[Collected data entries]
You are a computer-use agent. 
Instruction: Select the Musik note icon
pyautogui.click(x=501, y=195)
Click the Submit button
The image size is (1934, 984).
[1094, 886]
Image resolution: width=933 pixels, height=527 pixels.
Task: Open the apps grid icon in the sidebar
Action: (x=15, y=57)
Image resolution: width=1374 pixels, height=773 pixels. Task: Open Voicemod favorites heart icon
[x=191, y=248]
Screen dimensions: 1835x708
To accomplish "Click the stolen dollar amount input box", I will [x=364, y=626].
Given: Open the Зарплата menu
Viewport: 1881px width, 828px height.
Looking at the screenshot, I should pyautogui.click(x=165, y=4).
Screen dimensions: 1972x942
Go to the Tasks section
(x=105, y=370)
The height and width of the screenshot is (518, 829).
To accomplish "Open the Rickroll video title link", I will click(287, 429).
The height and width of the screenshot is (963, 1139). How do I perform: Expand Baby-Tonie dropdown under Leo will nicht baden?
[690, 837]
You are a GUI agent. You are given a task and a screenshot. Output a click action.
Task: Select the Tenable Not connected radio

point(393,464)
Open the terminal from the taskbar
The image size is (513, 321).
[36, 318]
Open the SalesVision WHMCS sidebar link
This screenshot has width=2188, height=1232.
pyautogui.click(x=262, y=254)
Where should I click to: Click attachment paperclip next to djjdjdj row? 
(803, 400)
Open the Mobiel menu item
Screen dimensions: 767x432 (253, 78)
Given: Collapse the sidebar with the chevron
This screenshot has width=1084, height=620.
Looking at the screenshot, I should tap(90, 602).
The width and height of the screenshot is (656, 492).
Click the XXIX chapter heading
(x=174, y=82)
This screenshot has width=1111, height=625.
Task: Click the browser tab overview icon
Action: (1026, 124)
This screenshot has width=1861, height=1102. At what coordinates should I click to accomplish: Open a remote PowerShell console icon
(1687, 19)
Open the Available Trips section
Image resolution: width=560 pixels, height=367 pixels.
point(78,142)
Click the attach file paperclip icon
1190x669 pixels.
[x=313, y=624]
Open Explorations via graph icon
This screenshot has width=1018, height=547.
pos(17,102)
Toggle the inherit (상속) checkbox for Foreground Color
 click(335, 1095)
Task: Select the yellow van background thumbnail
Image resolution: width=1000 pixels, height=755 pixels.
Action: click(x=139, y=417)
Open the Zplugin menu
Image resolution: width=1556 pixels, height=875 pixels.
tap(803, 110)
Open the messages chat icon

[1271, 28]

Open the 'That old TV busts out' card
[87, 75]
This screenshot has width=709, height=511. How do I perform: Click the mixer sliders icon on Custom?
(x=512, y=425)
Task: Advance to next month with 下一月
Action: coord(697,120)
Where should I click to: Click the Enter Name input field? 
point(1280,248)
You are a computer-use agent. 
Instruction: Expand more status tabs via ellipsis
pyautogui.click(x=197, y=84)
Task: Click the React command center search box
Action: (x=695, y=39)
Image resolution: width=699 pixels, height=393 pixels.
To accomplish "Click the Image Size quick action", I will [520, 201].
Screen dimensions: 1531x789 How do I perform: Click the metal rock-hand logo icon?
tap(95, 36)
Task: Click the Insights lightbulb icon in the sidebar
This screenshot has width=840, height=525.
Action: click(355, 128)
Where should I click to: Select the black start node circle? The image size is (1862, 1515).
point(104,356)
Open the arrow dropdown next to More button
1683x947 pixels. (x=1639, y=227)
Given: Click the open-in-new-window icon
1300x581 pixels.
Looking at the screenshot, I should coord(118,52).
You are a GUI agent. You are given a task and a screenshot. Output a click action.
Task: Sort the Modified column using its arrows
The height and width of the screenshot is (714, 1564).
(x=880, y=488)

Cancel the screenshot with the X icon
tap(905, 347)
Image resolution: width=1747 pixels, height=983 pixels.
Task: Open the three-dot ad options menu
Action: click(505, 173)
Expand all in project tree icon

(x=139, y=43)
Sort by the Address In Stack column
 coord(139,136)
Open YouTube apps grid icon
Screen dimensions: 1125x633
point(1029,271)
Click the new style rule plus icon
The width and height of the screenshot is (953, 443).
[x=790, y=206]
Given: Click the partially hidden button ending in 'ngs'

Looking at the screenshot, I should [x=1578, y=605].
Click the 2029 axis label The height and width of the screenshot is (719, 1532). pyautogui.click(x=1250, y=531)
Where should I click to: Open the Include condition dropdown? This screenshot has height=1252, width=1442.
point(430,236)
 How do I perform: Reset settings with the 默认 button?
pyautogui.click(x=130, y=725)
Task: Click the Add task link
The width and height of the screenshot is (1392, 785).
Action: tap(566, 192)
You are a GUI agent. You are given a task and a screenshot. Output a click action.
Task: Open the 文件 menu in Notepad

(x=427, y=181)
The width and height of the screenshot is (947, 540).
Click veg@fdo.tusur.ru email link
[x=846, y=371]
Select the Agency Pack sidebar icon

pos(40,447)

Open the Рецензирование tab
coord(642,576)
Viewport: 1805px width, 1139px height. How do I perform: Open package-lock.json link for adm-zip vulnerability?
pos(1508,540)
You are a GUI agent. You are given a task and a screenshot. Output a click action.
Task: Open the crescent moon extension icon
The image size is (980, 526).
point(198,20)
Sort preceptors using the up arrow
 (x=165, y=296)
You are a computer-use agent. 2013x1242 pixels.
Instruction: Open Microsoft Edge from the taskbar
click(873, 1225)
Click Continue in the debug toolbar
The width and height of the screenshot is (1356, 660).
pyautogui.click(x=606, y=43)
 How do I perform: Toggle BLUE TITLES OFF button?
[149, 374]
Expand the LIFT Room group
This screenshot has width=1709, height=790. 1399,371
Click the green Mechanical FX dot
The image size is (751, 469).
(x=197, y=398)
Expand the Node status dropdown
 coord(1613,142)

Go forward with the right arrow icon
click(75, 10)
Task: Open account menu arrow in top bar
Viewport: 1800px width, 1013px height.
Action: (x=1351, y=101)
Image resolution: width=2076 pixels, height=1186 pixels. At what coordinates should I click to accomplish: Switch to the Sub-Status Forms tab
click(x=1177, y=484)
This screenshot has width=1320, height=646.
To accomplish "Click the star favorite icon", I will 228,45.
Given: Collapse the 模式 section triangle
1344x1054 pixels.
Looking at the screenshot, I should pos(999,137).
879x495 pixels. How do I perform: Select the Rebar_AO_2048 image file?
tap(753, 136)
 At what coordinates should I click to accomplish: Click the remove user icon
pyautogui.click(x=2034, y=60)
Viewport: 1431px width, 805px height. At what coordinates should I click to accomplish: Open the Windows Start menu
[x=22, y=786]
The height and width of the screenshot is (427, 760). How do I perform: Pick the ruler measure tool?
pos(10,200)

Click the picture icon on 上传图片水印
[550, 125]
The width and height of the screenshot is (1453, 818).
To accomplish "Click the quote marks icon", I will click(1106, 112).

EXERCISE GOAL: Set down every entry again, exactly as written.

COMPLETED EXERCISE:
You are a computer-use agent. 
Instruction: Select the Musik note icon
pyautogui.click(x=501, y=195)
Click the Submit button
The image size is (1934, 984).
[1094, 886]
Image resolution: width=933 pixels, height=527 pixels.
Task: Open the apps grid icon in the sidebar
Action: (x=15, y=57)
Image resolution: width=1374 pixels, height=773 pixels. Task: Open Voicemod favorites heart icon
[x=191, y=248]
Screen dimensions: 1835x708
To accomplish "Click the stolen dollar amount input box", I will [x=364, y=626].
Given: Open the Зарплата menu
Viewport: 1881px width, 828px height.
Looking at the screenshot, I should pyautogui.click(x=165, y=4).
Screen dimensions: 1972x942
Go to the Tasks section
(x=105, y=370)
The height and width of the screenshot is (518, 829).
To accomplish "Open the Rickroll video title link", I will click(287, 429).
The height and width of the screenshot is (963, 1139). How do I perform: Expand Baby-Tonie dropdown under Leo will nicht baden?
[690, 837]
You are a GUI agent. You are given a task and a screenshot. Output a click action.
Task: Select the Tenable Not connected radio

point(393,464)
Open the terminal from the taskbar
The image size is (513, 321).
[36, 318]
Open the SalesVision WHMCS sidebar link
This screenshot has width=2188, height=1232.
pyautogui.click(x=262, y=254)
Where should I click to: Click attachment paperclip next to djjdjdj row? 
(803, 400)
Open the Mobiel menu item
Screen dimensions: 767x432 (253, 78)
Given: Collapse the sidebar with the chevron
This screenshot has width=1084, height=620.
Looking at the screenshot, I should tap(90, 602).
The width and height of the screenshot is (656, 492).
Click the XXIX chapter heading
(x=174, y=82)
This screenshot has width=1111, height=625.
Task: Click the browser tab overview icon
Action: (1026, 124)
This screenshot has width=1861, height=1102. At what coordinates should I click to accomplish: Open a remote PowerShell console icon
(1687, 19)
Open the Available Trips section
Image resolution: width=560 pixels, height=367 pixels.
point(78,142)
Click the attach file paperclip icon
1190x669 pixels.
[x=313, y=624]
Open Explorations via graph icon
This screenshot has width=1018, height=547.
pos(17,102)
Toggle the inherit (상속) checkbox for Foreground Color
 click(335, 1095)
Task: Select the yellow van background thumbnail
Image resolution: width=1000 pixels, height=755 pixels.
Action: click(x=139, y=417)
Open the Zplugin menu
Image resolution: width=1556 pixels, height=875 pixels.
tap(803, 110)
Open the messages chat icon

[1271, 28]

Open the 'That old TV busts out' card
[87, 75]
This screenshot has width=709, height=511. How do I perform: Click the mixer sliders icon on Custom?
(x=512, y=425)
Task: Advance to next month with 下一月
Action: coord(697,120)
Where should I click to: Click the Enter Name input field? 
point(1280,248)
You are a computer-use agent. 
Instruction: Expand more status tabs via ellipsis
pyautogui.click(x=197, y=84)
Task: Click the React command center search box
Action: (x=695, y=39)
Image resolution: width=699 pixels, height=393 pixels.
To accomplish "Click the Image Size quick action", I will [520, 201].
Screen dimensions: 1531x789 How do I perform: Click the metal rock-hand logo icon?
tap(95, 36)
Task: Click the Insights lightbulb icon in the sidebar
This screenshot has width=840, height=525.
Action: click(355, 128)
Where should I click to: Select the black start node circle? The image size is (1862, 1515).
point(104,356)
Open the arrow dropdown next to More button
1683x947 pixels. (x=1639, y=227)
Given: Click the open-in-new-window icon
1300x581 pixels.
Looking at the screenshot, I should coord(118,52).
You are a GUI agent. You are given a task and a screenshot. Output a click action.
Task: Sort the Modified column using its arrows
The height and width of the screenshot is (714, 1564).
(x=880, y=488)

Cancel the screenshot with the X icon
tap(905, 347)
Image resolution: width=1747 pixels, height=983 pixels.
Task: Open the three-dot ad options menu
Action: click(505, 173)
Expand all in project tree icon

(x=139, y=43)
Sort by the Address In Stack column
 coord(139,136)
Open YouTube apps grid icon
Screen dimensions: 1125x633
point(1029,271)
Click the new style rule plus icon
The width and height of the screenshot is (953, 443).
[x=790, y=206]
Given: Click the partially hidden button ending in 'ngs'

Looking at the screenshot, I should [x=1578, y=605].
Click the 2029 axis label The height and width of the screenshot is (719, 1532). pyautogui.click(x=1250, y=531)
Where should I click to: Open the Include condition dropdown? This screenshot has height=1252, width=1442.
point(430,236)
 How do I perform: Reset settings with the 默认 button?
pyautogui.click(x=130, y=725)
Task: Click the Add task link
The width and height of the screenshot is (1392, 785).
Action: tap(566, 192)
You are a GUI agent. You are given a task and a screenshot. Output a click action.
Task: Open the 文件 menu in Notepad

(x=427, y=181)
The width and height of the screenshot is (947, 540).
Click veg@fdo.tusur.ru email link
[x=846, y=371]
Select the Agency Pack sidebar icon

pos(40,447)

Open the Рецензирование tab
coord(642,576)
Viewport: 1805px width, 1139px height. How do I perform: Open package-lock.json link for adm-zip vulnerability?
pos(1508,540)
You are a GUI agent. You are given a task and a screenshot. Output a click action.
Task: Open the crescent moon extension icon
The image size is (980, 526).
point(198,20)
Sort preceptors using the up arrow
 (x=165, y=296)
You are a computer-use agent. 2013x1242 pixels.
Instruction: Open Microsoft Edge from the taskbar
click(873, 1225)
Click Continue in the debug toolbar
The width and height of the screenshot is (1356, 660).
pyautogui.click(x=606, y=43)
 How do I perform: Toggle BLUE TITLES OFF button?
[149, 374]
Expand the LIFT Room group
This screenshot has width=1709, height=790. 1399,371
Click the green Mechanical FX dot
The image size is (751, 469).
(x=197, y=398)
Expand the Node status dropdown
 coord(1613,142)

Go forward with the right arrow icon
click(75, 10)
Task: Open account menu arrow in top bar
Viewport: 1800px width, 1013px height.
Action: (x=1351, y=101)
Image resolution: width=2076 pixels, height=1186 pixels. At what coordinates should I click to accomplish: Switch to the Sub-Status Forms tab
click(x=1177, y=484)
This screenshot has width=1320, height=646.
To accomplish "Click the star favorite icon", I will 228,45.
Given: Collapse the 模式 section triangle
1344x1054 pixels.
Looking at the screenshot, I should pos(999,137).
879x495 pixels. How do I perform: Select the Rebar_AO_2048 image file?
tap(753, 136)
 At what coordinates should I click to accomplish: Click the remove user icon
pyautogui.click(x=2034, y=60)
Viewport: 1431px width, 805px height. At what coordinates should I click to accomplish: Open the Windows Start menu
[x=22, y=786]
The height and width of the screenshot is (427, 760). How do I perform: Pick the ruler measure tool?
pos(10,200)

Click the picture icon on 上传图片水印
[550, 125]
The width and height of the screenshot is (1453, 818).
To accomplish "Click the quote marks icon", I will click(1106, 112).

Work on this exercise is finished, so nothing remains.